TEXTE:
-*-

On le sait, tout le monde le sait, la France fait face à des enjeux sans précédent avec des comptes publiques à la dérive, un déficit abyssal, une compétitivité plombée par un niveau de charges trop élevé, un chômage sans précédent, une défiance à de nombreux égards de nos concitoyens.
Mais il y a un problème dont on parle trop peu, la non qualification des employés français et ses conséquences, ce qui nous conduira directement à évoquer le système éducatif.
SMIC et chômage
Commençons en évoquant deux variables. Tout d'abord le salaire minimum interprofessionnel de croissance, plus connu sous le nom de SMIC: il s'élève actuellement à 1 457,52€ par mois en France ce qui nous place dans le peloton de tête des pays qui possèdent le salaire minimum le plus élevé au monde, à la 5ème place pour être précis (voir page 49). Entre 1990 et 2010, le salaire minimum en France a augmenté de 28% quand le salaire net moyen gagnait 10%.

-*-

CONSIGNES DE TRAVAIL:
• 1. Reformulez sous forme de liste le paragraphe du texte commençant par « Commençons en évoquant deux variables », en conservant ses faits principaux.
• 2. Retranscrivez tel quel le passage du texte qui commence par « On le sait, tout » et se poursuit jusqu'à « le système éducatif. ».

-*-

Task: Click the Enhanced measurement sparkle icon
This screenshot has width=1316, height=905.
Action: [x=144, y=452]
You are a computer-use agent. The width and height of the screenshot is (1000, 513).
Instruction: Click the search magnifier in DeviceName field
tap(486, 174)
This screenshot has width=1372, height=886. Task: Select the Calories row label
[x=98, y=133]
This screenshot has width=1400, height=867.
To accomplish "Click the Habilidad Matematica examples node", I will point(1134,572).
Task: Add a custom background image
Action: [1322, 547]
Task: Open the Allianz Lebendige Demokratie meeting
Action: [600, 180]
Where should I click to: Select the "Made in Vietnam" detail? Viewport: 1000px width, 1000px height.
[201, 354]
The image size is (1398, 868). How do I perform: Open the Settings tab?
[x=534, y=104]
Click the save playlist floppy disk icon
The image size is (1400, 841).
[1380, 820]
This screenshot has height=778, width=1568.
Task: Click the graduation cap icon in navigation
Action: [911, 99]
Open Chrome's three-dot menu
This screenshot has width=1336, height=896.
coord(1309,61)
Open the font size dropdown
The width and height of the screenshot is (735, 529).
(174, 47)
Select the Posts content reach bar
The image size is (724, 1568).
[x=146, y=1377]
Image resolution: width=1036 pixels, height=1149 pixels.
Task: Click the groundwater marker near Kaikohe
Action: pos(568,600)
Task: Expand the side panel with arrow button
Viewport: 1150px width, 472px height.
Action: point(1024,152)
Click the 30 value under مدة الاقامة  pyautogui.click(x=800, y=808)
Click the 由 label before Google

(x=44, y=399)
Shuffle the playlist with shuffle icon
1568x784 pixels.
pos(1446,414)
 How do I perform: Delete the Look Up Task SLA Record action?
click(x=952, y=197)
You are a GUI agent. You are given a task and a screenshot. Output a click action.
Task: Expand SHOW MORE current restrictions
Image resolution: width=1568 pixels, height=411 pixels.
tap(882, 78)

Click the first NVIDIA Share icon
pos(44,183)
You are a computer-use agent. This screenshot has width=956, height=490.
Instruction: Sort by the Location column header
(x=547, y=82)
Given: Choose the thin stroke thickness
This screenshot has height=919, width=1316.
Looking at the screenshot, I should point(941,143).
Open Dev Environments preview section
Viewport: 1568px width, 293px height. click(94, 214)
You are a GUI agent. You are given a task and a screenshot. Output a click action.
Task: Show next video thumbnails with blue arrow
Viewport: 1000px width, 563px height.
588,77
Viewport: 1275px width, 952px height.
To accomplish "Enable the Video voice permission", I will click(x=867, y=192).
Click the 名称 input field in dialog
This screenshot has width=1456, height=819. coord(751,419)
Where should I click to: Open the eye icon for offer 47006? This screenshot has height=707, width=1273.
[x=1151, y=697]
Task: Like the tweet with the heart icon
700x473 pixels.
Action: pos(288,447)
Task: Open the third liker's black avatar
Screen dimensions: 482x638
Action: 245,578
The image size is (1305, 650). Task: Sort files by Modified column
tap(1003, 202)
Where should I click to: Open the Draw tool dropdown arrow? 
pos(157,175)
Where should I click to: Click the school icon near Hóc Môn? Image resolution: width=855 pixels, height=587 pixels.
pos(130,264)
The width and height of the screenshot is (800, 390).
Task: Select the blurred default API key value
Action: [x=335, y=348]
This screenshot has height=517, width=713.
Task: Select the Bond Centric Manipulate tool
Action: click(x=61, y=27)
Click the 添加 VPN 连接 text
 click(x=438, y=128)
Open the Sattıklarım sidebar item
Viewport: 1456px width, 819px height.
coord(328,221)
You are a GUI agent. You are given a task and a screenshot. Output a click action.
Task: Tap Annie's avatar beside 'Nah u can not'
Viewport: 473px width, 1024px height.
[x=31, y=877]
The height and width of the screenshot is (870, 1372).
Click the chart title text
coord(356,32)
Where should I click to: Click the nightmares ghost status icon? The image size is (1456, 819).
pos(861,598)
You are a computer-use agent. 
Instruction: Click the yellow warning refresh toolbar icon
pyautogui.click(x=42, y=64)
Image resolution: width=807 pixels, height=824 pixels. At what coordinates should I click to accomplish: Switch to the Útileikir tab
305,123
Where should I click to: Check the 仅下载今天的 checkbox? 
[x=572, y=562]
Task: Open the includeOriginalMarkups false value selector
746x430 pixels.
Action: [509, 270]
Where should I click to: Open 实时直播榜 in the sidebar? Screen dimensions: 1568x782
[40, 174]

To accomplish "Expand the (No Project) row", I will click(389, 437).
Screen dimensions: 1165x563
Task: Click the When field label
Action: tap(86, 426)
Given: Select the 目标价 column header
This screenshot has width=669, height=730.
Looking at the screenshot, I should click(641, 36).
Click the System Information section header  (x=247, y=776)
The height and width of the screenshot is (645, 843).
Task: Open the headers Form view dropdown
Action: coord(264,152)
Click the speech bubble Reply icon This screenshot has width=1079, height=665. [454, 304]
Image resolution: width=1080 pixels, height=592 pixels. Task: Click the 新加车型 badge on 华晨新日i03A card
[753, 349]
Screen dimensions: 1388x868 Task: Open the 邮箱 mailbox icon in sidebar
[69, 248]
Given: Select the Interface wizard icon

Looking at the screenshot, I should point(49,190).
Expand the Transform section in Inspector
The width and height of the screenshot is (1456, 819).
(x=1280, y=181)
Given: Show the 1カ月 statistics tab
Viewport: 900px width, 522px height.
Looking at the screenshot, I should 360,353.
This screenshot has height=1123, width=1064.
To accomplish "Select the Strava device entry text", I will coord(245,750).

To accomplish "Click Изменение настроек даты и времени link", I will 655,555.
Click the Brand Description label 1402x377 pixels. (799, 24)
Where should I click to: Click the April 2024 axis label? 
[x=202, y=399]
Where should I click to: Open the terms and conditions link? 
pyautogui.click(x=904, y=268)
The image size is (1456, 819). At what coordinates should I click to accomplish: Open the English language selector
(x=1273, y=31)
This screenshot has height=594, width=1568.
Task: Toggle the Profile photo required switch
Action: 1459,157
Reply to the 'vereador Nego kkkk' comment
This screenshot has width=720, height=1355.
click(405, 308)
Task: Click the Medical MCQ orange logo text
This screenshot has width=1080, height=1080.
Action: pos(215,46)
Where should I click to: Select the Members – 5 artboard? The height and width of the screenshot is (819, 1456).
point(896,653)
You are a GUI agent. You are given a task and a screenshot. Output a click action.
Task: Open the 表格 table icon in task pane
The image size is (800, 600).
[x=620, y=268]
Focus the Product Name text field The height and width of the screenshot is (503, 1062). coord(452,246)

-*-

RÉSULTATS DES TÂCHES:
• 1.
- Le salaire minimum interprofessionnel de croissance (SMIC) s'élève actuellement à 1 457,52 € par mois en France.
- Ce montant place la France au 5e rang des pays ayant le salaire minimum le plus élevé au monde.
- Entre 1990 et 2010, le salaire minimum en France a augmenté de 28 %, alors que le salaire net moyen progressait de 10 %.

• 2.
On le sait, tout le monde le sait, la France fait face à des enjeux sans précédent avec des comptes publiques à la dérive, un déficit abyssal, une compétitivité plombée par un niveau de charges trop élevé, un chômage sans précédent, une défiance à de nombreux égards de nos concitoyens.
Mais il y a un problème dont on parle trop peu, la non qualification des employés français et ses conséquences, ce qui nous conduira directement à évoquer le système éducatif.